→ **Provided information**
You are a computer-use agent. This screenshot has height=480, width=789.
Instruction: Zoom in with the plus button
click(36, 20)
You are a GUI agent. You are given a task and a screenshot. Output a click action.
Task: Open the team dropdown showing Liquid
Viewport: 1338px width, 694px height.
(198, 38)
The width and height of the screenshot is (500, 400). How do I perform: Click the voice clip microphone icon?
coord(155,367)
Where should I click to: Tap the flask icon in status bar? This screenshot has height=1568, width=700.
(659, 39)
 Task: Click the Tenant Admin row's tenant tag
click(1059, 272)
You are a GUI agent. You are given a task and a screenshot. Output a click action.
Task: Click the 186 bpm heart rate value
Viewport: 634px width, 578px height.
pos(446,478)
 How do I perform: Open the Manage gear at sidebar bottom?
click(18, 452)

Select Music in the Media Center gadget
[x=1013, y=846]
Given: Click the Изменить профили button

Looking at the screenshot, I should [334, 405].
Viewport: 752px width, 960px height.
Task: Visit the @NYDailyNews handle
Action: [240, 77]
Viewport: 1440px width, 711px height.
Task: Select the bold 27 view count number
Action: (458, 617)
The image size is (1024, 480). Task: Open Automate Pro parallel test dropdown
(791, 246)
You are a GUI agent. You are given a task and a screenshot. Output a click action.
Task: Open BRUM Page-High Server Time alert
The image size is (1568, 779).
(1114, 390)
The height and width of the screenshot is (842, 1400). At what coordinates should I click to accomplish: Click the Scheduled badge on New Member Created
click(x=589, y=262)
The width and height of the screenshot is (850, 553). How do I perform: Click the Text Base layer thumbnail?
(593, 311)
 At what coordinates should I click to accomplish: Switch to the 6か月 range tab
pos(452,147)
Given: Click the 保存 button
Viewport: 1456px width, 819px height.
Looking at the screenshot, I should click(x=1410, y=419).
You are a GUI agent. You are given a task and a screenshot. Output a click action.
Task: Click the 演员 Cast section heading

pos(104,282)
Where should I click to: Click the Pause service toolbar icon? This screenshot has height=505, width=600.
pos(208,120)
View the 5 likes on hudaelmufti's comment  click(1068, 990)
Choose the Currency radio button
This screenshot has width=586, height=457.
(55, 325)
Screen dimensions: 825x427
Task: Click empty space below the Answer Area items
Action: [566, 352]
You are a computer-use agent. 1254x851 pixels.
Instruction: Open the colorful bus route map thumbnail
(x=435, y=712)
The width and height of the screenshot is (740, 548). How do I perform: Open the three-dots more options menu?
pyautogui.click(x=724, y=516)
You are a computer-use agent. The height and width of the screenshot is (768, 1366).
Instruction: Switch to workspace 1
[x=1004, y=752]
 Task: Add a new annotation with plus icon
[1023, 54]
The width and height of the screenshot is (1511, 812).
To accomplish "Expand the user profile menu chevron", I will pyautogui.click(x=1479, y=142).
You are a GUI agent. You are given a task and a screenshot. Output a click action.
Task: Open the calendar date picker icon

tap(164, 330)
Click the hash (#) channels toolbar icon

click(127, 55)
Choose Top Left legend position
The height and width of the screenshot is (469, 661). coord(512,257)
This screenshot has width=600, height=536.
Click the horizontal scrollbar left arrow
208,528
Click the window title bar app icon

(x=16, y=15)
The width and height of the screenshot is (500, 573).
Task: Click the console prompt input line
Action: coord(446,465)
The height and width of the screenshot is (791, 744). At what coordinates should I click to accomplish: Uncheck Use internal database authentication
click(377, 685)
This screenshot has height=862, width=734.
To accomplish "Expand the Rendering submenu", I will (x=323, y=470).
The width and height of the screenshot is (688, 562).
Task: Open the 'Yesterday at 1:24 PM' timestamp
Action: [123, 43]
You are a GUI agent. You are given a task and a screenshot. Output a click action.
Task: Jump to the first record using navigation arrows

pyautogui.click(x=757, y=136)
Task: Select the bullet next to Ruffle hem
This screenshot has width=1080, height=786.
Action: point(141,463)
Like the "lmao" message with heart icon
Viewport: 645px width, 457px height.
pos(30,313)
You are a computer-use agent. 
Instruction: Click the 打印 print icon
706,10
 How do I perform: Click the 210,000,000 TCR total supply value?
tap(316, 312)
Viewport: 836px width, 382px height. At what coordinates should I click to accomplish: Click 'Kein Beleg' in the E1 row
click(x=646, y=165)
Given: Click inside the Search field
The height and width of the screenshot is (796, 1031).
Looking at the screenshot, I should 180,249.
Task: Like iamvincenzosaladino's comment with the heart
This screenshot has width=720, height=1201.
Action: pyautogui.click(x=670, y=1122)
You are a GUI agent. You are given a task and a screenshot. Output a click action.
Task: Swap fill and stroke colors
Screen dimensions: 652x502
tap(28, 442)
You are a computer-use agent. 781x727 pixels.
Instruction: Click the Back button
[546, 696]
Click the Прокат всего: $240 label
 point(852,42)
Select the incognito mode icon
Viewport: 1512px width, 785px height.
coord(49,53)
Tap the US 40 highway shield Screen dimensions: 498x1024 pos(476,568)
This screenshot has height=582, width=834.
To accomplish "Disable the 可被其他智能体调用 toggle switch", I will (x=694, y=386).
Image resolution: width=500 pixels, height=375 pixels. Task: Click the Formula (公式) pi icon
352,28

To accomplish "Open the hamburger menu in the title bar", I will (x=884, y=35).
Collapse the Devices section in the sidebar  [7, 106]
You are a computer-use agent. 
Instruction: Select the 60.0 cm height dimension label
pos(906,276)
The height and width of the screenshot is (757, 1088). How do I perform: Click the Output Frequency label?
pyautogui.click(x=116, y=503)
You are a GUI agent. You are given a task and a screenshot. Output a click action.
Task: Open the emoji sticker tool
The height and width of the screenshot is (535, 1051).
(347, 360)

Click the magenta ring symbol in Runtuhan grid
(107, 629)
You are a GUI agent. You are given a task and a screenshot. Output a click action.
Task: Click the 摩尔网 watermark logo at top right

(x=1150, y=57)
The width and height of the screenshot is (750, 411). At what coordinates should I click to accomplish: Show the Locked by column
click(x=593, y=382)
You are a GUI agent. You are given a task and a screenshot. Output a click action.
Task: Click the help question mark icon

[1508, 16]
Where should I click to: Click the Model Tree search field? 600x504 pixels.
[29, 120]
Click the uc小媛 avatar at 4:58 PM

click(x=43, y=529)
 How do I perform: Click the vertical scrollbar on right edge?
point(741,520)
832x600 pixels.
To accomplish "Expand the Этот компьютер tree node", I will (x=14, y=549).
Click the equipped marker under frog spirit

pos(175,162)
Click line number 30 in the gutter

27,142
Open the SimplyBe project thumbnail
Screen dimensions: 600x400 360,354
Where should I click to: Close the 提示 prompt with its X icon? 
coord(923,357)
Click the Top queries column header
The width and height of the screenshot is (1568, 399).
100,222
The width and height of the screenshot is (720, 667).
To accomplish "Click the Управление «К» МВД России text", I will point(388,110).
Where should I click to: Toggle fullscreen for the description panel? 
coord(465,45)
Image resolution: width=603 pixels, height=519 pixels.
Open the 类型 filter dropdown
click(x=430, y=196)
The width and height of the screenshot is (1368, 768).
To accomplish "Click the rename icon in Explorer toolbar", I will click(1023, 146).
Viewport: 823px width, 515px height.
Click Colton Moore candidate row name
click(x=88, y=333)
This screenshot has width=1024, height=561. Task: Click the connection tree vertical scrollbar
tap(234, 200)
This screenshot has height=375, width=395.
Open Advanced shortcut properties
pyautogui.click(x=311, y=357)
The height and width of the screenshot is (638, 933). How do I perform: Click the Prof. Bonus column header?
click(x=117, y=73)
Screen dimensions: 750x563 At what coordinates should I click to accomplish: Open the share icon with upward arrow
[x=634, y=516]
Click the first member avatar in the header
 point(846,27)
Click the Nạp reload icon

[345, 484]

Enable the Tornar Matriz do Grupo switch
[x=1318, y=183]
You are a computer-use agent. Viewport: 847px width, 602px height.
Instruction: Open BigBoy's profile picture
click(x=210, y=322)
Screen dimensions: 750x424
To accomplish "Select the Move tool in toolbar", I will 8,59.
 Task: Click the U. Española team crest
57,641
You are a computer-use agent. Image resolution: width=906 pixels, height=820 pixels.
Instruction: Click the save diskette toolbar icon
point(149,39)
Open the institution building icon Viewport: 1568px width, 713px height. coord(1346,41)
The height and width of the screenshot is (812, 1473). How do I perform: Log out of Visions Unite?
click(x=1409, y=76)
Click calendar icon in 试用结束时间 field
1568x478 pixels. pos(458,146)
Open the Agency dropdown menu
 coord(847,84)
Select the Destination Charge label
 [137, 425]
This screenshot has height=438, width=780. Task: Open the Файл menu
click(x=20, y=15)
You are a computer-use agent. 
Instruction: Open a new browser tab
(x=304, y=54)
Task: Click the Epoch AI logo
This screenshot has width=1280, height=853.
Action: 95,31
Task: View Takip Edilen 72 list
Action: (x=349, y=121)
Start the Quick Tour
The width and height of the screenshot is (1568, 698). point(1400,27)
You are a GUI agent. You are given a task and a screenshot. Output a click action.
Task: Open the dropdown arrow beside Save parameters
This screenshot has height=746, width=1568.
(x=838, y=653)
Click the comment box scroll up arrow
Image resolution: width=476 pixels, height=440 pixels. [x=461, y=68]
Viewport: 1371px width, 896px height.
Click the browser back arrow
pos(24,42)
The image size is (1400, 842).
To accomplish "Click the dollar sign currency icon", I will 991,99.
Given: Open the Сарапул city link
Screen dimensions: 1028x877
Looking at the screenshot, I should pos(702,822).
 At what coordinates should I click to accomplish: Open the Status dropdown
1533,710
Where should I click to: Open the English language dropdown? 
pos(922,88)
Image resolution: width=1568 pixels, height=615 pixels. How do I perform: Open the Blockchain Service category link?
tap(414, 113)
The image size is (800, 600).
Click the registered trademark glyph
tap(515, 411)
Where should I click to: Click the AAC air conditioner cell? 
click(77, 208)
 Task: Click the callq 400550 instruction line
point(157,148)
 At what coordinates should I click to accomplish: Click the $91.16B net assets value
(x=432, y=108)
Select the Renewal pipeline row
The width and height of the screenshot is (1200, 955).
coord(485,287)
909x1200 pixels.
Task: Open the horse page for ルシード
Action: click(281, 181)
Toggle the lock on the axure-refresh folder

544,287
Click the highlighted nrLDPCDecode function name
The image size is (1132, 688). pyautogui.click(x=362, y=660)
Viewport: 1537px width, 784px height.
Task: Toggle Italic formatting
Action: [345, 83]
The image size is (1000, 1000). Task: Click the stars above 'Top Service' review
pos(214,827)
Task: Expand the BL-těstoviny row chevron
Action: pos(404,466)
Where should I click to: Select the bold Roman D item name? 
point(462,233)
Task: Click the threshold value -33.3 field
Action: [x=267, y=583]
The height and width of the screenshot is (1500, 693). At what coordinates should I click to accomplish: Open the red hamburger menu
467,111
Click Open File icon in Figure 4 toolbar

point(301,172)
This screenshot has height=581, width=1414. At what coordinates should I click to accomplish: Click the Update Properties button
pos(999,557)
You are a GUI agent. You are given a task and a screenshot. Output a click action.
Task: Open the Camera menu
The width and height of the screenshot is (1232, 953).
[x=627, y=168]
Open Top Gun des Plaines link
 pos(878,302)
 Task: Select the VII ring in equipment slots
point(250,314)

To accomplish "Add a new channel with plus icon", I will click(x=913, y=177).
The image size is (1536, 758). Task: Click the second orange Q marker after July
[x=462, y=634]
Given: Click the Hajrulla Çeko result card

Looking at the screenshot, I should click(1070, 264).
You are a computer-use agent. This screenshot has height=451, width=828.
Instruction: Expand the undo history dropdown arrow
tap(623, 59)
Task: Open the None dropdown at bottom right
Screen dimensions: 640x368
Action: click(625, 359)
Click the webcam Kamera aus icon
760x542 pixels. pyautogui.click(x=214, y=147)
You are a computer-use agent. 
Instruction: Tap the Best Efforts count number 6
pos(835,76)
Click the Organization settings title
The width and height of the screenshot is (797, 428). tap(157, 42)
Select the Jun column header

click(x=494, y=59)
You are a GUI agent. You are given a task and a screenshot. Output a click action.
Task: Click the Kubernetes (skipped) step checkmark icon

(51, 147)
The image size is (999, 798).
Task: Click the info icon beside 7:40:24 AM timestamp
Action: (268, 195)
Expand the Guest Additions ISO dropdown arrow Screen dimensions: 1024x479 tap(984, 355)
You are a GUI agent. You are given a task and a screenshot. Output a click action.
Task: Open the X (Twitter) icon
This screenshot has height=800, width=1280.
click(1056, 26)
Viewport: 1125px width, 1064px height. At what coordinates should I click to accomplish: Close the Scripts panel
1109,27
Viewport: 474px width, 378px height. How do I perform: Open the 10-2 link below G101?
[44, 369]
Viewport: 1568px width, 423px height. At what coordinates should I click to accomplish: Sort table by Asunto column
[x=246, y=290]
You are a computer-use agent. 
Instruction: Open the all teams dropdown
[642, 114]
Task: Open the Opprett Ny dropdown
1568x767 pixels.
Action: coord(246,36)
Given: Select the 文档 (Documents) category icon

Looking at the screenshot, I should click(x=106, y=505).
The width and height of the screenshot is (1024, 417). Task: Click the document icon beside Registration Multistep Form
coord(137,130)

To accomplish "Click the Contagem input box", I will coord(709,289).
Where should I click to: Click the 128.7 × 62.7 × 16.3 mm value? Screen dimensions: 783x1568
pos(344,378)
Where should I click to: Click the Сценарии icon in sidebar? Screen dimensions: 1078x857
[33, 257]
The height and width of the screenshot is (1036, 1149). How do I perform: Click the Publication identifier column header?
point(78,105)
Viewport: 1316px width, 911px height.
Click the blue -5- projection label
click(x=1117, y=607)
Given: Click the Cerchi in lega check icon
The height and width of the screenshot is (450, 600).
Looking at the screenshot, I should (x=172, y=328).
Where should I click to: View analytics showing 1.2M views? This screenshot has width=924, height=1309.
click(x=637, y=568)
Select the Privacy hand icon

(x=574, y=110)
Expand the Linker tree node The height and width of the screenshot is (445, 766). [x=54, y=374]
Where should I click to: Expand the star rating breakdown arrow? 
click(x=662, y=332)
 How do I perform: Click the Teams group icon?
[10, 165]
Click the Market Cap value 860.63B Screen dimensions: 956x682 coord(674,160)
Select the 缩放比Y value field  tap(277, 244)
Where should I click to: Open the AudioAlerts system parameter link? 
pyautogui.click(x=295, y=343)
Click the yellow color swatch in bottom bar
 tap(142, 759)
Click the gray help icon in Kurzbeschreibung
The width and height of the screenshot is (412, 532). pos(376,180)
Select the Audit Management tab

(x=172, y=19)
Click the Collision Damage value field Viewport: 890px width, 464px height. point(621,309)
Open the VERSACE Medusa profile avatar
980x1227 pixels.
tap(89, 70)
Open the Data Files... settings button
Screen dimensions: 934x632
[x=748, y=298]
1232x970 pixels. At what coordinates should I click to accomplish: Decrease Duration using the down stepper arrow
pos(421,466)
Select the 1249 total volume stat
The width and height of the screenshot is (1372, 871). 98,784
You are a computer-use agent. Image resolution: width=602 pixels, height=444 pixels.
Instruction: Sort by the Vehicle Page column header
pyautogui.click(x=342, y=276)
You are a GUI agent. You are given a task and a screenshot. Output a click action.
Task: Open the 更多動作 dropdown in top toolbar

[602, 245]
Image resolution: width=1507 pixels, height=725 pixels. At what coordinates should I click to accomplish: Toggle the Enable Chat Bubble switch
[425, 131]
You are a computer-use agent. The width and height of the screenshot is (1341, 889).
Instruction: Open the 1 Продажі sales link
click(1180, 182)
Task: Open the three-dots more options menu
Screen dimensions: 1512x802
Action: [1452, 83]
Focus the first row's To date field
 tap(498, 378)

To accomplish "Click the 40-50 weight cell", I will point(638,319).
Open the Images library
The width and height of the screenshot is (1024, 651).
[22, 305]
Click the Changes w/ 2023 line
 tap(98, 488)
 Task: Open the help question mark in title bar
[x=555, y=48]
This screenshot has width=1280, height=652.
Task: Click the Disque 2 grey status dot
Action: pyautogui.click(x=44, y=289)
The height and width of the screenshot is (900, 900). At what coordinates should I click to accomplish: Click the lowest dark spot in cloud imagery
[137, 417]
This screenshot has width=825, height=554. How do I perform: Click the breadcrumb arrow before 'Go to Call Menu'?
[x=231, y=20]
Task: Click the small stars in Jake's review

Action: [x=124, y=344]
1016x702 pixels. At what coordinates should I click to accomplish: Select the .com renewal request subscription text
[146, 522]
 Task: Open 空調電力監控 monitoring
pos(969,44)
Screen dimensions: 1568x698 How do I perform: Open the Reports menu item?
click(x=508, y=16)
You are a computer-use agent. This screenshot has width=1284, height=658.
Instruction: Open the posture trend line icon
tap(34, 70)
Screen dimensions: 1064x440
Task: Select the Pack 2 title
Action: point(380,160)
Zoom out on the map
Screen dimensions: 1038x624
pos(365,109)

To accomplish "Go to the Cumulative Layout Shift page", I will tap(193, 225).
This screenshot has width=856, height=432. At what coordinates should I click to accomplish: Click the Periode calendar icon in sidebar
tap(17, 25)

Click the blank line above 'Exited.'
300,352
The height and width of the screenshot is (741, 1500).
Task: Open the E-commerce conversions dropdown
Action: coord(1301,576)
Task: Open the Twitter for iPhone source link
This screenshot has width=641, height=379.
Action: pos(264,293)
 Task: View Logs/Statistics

→ **Problem details**
Each line above that includes the word "Twitter" is to be copied.

→ **Answer section**
Task: Open the X (Twitter) icon
Task: Open the Twitter for iPhone source link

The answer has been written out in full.